A team of researchers from the Jewish General Hospital and McGill University found a triple therapy combination of a diuretic with a second antihypertensive drug plus a painkiller was associated with a 30 per cent higher risk of kidney fail- ure — and the risk was 80 per cent higher during the first 30 days of treatment.
Samy Suissa, an epidemiologist at the Jewish, led the study and said what was particularly worrisome about the finding is that high blood pressure is common and it is also quite common that someone be prescribed more than one antihypertensive drug to combat it.
“Many people will take two drugs simultaneously and then have arthritis, or some other kind of pain, that requires non-steroidal anti-inflammatory drugs (NSAIDs),” Suissa said. “Now we realize this is a triple threat and physicians will have to be vigilant about following this up because some people, especially elderly people, require this combination of drugs.”
He said one surprise was that people taking only one blood pressure drug and a painkiller didn’t seem to be at increased risk for kidney failure.

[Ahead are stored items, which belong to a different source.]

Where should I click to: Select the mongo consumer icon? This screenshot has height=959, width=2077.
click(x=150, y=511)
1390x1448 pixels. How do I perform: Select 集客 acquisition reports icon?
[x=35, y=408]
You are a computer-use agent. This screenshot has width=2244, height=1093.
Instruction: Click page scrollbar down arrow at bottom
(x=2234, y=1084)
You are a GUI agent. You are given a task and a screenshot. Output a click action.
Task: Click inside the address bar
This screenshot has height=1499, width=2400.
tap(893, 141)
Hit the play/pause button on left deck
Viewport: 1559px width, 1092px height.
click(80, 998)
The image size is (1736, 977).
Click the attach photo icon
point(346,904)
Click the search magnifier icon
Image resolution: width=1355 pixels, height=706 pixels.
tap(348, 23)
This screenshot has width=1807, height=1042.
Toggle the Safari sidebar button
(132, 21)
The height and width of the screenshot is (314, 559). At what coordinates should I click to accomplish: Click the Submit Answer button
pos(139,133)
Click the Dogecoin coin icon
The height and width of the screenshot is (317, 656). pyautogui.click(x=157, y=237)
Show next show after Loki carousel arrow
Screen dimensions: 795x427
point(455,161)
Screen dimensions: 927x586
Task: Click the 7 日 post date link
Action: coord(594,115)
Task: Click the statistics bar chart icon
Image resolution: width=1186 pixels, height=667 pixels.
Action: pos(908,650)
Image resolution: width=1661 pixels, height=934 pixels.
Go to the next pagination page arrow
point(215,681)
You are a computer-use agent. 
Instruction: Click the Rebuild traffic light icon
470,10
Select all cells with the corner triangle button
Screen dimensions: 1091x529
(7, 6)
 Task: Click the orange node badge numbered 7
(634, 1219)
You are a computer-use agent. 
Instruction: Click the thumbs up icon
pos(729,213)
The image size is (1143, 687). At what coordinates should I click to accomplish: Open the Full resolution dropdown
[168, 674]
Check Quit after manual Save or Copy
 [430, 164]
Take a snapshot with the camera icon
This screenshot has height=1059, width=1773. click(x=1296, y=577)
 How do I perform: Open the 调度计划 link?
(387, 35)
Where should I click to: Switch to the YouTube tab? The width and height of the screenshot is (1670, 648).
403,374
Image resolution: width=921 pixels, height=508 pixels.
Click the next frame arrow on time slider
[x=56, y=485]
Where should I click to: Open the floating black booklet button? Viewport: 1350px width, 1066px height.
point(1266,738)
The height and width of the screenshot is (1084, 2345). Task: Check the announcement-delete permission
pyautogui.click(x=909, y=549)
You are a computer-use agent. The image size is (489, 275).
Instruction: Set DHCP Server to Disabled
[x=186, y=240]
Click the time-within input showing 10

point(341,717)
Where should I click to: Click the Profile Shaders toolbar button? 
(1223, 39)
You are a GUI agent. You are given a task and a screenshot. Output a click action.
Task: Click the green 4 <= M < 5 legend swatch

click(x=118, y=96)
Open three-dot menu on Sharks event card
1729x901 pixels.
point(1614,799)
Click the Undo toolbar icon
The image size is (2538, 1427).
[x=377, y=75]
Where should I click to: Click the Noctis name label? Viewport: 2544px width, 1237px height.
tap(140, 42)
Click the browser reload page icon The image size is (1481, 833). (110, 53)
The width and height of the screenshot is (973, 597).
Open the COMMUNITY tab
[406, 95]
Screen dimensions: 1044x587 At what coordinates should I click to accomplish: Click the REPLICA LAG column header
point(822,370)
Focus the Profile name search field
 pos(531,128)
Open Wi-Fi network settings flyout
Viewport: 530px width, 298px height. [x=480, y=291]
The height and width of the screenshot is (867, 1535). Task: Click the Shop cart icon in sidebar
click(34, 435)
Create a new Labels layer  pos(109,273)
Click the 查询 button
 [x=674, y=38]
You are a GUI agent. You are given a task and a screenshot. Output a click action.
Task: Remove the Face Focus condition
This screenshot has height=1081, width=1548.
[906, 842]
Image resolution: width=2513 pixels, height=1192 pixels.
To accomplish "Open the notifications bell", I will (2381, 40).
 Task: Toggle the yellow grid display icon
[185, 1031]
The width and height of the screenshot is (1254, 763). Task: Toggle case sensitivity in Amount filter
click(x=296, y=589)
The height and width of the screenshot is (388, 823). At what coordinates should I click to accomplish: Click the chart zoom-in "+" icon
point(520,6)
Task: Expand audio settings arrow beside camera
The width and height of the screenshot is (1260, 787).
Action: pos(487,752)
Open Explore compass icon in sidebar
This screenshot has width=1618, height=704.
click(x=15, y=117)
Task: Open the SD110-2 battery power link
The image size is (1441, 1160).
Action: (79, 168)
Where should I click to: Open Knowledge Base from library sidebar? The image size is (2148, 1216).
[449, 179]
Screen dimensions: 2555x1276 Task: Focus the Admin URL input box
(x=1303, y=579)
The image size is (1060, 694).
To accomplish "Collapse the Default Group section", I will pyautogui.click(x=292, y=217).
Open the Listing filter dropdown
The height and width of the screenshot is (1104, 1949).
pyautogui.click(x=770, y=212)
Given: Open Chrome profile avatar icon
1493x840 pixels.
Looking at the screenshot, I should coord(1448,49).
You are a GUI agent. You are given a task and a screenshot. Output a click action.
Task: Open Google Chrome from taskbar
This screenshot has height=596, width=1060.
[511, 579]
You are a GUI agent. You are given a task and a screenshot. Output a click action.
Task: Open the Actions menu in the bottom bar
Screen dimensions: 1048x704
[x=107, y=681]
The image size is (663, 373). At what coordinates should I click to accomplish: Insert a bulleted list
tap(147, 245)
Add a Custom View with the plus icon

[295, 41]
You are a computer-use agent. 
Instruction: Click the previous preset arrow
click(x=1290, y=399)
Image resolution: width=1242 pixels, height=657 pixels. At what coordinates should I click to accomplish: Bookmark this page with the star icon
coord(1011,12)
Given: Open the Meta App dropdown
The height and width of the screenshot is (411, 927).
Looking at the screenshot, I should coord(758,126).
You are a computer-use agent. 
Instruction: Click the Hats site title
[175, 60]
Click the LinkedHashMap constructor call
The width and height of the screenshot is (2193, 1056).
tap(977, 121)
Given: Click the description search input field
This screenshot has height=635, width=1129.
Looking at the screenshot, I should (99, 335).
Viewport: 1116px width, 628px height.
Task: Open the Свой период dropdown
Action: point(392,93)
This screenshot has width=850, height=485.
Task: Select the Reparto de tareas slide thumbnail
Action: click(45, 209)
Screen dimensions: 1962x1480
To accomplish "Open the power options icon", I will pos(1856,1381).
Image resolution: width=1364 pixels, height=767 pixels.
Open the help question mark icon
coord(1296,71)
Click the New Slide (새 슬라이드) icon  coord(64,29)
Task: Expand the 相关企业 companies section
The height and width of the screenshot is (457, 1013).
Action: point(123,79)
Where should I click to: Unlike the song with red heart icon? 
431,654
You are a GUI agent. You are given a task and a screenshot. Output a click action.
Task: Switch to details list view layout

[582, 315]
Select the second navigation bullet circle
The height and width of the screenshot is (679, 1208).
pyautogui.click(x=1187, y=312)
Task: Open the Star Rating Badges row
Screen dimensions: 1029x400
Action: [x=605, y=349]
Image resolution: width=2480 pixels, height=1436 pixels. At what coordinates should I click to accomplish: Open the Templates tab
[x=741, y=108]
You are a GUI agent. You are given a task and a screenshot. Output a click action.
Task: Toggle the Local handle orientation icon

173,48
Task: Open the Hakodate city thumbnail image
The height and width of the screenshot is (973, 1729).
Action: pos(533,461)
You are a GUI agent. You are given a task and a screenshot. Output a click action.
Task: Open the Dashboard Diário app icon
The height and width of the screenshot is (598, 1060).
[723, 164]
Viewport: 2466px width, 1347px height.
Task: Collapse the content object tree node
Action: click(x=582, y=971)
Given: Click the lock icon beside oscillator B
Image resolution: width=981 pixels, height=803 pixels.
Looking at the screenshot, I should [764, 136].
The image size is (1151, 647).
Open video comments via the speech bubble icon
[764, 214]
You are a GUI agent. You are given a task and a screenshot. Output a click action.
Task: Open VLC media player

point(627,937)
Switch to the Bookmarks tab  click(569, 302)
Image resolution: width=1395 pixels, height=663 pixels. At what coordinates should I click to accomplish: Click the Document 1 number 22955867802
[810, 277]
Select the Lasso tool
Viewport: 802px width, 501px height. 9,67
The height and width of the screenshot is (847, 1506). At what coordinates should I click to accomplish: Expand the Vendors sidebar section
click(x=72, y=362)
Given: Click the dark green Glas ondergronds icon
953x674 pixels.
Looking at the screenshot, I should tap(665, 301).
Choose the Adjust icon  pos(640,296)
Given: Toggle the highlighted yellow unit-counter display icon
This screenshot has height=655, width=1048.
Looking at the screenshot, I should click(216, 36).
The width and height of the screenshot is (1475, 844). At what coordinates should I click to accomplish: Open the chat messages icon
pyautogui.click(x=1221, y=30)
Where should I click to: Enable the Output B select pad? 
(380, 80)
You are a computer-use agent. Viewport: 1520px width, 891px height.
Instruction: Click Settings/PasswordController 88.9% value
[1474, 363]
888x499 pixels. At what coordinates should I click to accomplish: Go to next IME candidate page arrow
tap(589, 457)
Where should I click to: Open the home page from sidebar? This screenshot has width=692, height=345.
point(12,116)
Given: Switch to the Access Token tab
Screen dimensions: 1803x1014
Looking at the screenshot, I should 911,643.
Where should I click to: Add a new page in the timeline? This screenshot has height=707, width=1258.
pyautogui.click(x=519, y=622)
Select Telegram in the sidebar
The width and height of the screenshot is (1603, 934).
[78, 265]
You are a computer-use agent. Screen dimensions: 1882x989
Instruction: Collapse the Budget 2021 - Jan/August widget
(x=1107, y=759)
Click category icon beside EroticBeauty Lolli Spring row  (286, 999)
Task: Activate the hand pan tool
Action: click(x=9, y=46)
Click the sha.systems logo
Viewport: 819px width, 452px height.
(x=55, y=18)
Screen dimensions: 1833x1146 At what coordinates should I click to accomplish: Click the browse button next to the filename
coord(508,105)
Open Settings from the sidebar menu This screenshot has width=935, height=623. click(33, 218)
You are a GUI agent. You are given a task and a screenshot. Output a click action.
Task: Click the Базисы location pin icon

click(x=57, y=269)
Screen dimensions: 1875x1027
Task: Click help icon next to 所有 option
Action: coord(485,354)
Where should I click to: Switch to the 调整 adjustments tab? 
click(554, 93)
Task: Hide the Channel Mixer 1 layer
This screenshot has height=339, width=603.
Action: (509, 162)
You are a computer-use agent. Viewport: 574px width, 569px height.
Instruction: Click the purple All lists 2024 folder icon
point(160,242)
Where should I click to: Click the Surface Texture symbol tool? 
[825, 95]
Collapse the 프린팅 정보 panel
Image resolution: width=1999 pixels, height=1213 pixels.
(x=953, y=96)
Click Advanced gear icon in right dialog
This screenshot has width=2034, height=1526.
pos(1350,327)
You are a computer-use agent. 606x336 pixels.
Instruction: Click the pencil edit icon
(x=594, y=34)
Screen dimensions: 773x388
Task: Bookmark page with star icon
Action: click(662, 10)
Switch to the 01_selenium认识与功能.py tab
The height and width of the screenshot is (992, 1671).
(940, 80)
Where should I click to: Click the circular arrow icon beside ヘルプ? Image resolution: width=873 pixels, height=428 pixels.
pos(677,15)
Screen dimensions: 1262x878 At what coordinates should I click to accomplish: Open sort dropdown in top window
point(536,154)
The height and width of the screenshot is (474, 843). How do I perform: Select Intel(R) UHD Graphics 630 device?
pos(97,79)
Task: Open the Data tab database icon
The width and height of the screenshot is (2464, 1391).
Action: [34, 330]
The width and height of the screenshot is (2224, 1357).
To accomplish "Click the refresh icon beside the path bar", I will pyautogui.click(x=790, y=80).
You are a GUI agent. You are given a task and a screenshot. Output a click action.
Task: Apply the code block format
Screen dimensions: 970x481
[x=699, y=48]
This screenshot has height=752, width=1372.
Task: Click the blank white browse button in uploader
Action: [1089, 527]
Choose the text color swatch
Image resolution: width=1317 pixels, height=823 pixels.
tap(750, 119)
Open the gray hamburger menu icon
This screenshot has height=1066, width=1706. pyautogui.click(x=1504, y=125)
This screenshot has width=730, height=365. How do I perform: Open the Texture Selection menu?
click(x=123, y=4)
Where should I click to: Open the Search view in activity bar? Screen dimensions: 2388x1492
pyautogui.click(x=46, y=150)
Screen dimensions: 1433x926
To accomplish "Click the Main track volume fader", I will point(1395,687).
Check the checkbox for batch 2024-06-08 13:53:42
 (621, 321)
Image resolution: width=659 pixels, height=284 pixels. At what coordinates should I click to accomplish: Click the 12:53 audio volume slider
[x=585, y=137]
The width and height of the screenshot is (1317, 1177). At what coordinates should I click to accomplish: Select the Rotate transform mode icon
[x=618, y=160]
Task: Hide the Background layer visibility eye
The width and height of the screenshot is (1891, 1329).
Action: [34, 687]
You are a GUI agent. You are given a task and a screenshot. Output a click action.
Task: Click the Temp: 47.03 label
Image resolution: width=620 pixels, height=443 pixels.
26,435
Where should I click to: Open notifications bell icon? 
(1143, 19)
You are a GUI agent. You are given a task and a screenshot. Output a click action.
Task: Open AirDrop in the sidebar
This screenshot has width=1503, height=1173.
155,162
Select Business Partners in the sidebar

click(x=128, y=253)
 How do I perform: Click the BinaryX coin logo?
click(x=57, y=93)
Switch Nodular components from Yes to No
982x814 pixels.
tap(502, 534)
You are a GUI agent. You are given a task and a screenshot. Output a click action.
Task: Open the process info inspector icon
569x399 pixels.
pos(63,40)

But it’s also a little premature to celebrate. The study was published in the medical journal bmj.com with an accompanying editorial from the London School of Hygiene and Tropical Medicine, which warned “the jury is still out on whether double drug combinations are indeed safe.”
And it further predicted the study “probably underestimates the true burden of drug-associated acute kidney injury.”
The research team used the largest database of primary care records in the world to identify almost 500,000 people who received blood pressure drugs in the U.K. between 1997 and 2008.
The drugs included angiotensin converting enzyme (ACE) inhibitors, angiotensin receptor blockers (ARB) and diuretics, along with NSAIDs, which do not include Tylenol but could include Advil, Aleve and Aspirin.
However, Suissa said the kidney problem wasn’t the result of just taking painkillers with the other drugs on one occasion, but over 30 days.
And he found it surprising that 11 per cent of the group were using all three drugs, a fairly high proportion, although he noted there were many elderly people.
Patients were tracked for six years, during which time 2,215 were found to have acute kidney injury that prompted admission to hospital or dialysis.
The study concluded vigilance was required, especially in the early part of treatment, “and a more appropriate choice among the available anti-inflammatory or analgesic drugs could therefore be applied in clinical practice.”
While kidney failure was still a rare event, Suissa said, it requires a lot of attention if it occurs.
“We certainly wouldn’t want to cause anything that wouldn’t happen otherwise,” he said.
“If our kidneys are fine, there’s no reason to hurt them.”